Nurses have maintained for several years now that rising costs and stagnant wages are causing their colleagues to leave the hospital for higher-paying jobs elsewhere.
As a result, the remaining Nurses have been saddled with higher patient loads and managers are frequently forced to appeal for last-minute Shift Workers by offering "premium" or "incentive" pay.
Concern over Safe Staffing Levels is one of the primary reasons Nurses voted 1,161-to-582 last year to Unionize.
Today, roughly 2,000 of the hospital's 2,200 Nurses are Members of the New York State Nurses Association (NYSNA).
"It's a ‘really great place to work, so a lot of people are attracted to come here,’" said Karen Gerstenberger, a Registered Nurse (RN) who's worked at Albany Med for 37 years. "But when you have a family and ‘you have to pay a lot for health insurance or your wages barely even cover your mortgage, it's just easier to go someplace else with competitive wages and benefits.’"
With negotiations now centered around wages, benefits and staffing, Albany Med Nurses are working to raise public awareness of their concerns.
They had initially planned to picket outside the hospital in late July, but withdrew notice after the hospital lodged an Unfair Labor Practice (ULP) Charge with the National Labor Relations Board (NLRB), citing a lack of proper notice.
Instead of a picket, they decided to host a public forum at the Hilton Garden Inn across the street, which drew dozens of Nurses in red NYSNA gear, Local Labor Leaders and elected officials, including Democratic state Assembly Members Carrie Woerner and Phil Steck.
Jason Fuller said inadequate staffing has forced Nurses to work overtime in what he believes to be a violation of State Law, which prohibits hospitals from forcing Nurses to work beyond their scheduled shifts unless an emergency has been declared.
An RN in the hospital's Electrophysiology Lab, Fuller assists physicians who specialize in the electrical systems of the heart. Such cases can take hours and if they begin near the end of a Nurse's shift, the Nurse feels pressure to work overtime, he said.

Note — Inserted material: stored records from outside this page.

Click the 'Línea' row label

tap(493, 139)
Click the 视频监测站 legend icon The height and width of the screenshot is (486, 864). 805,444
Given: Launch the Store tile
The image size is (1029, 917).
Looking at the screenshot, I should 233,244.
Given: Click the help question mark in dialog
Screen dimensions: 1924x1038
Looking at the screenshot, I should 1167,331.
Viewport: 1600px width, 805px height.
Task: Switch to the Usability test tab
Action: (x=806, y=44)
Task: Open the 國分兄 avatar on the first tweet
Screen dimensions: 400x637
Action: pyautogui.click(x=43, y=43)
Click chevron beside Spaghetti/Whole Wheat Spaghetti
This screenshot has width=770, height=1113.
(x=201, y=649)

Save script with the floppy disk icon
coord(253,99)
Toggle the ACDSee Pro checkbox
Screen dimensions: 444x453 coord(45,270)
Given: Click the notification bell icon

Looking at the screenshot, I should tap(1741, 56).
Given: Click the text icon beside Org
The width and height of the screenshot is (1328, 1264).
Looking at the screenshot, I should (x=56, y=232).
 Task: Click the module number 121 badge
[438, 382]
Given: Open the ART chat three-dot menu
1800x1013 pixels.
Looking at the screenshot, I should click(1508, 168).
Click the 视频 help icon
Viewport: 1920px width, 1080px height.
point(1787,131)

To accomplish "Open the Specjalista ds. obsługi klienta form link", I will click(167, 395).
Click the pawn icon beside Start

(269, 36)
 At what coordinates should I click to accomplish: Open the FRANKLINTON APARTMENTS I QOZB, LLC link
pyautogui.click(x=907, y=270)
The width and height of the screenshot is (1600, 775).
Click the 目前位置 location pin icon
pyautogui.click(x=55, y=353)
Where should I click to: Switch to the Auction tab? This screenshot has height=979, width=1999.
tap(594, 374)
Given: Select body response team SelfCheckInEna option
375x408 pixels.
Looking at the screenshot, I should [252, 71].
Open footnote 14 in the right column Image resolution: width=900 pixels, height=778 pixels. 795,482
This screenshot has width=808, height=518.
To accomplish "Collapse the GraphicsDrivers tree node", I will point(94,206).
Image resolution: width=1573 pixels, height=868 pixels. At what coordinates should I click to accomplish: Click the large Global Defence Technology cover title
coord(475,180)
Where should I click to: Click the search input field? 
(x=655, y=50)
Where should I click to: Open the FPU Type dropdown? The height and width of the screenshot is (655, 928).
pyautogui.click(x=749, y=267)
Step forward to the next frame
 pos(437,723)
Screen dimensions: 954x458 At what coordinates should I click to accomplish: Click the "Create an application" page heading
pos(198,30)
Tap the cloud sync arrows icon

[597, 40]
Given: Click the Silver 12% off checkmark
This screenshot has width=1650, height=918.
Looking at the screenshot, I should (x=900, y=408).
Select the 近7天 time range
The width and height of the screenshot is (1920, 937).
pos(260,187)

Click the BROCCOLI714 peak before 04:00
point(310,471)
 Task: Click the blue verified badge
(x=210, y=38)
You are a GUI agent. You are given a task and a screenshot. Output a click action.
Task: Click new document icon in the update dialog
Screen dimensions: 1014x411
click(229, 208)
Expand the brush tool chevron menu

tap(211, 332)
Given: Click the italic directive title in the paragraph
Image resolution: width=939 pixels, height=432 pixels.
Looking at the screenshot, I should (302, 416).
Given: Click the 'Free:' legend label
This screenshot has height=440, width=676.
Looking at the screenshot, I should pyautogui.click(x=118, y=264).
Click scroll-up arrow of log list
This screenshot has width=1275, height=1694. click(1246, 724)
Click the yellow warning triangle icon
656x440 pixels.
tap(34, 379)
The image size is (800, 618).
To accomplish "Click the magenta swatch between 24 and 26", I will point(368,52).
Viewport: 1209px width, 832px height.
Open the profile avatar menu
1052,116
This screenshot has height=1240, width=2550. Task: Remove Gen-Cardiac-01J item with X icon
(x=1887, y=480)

"Sometimes we're here until ten or eleven at night when we're supposed to be off at five or seven, depending on the shift," he said. "Human resources tells me,’ no, you're not mandated to stay, but my manager says that I am.’ ‘So it's very contradictory.’"
Nurses are seeking a voice when it comes to determining Safe Staffing Levels, which would vary by unit and patient acuity.
A patient in need of intensive care is high acuity and would demand more attention than a patient in observation or long-term care, for example.
Members of the Nurses' Negotiating Team say they proposed establishing a committee that would be composed of equal parts hospital administrators and Nurses, who would be tasked with determining adequate staffing levels by unit.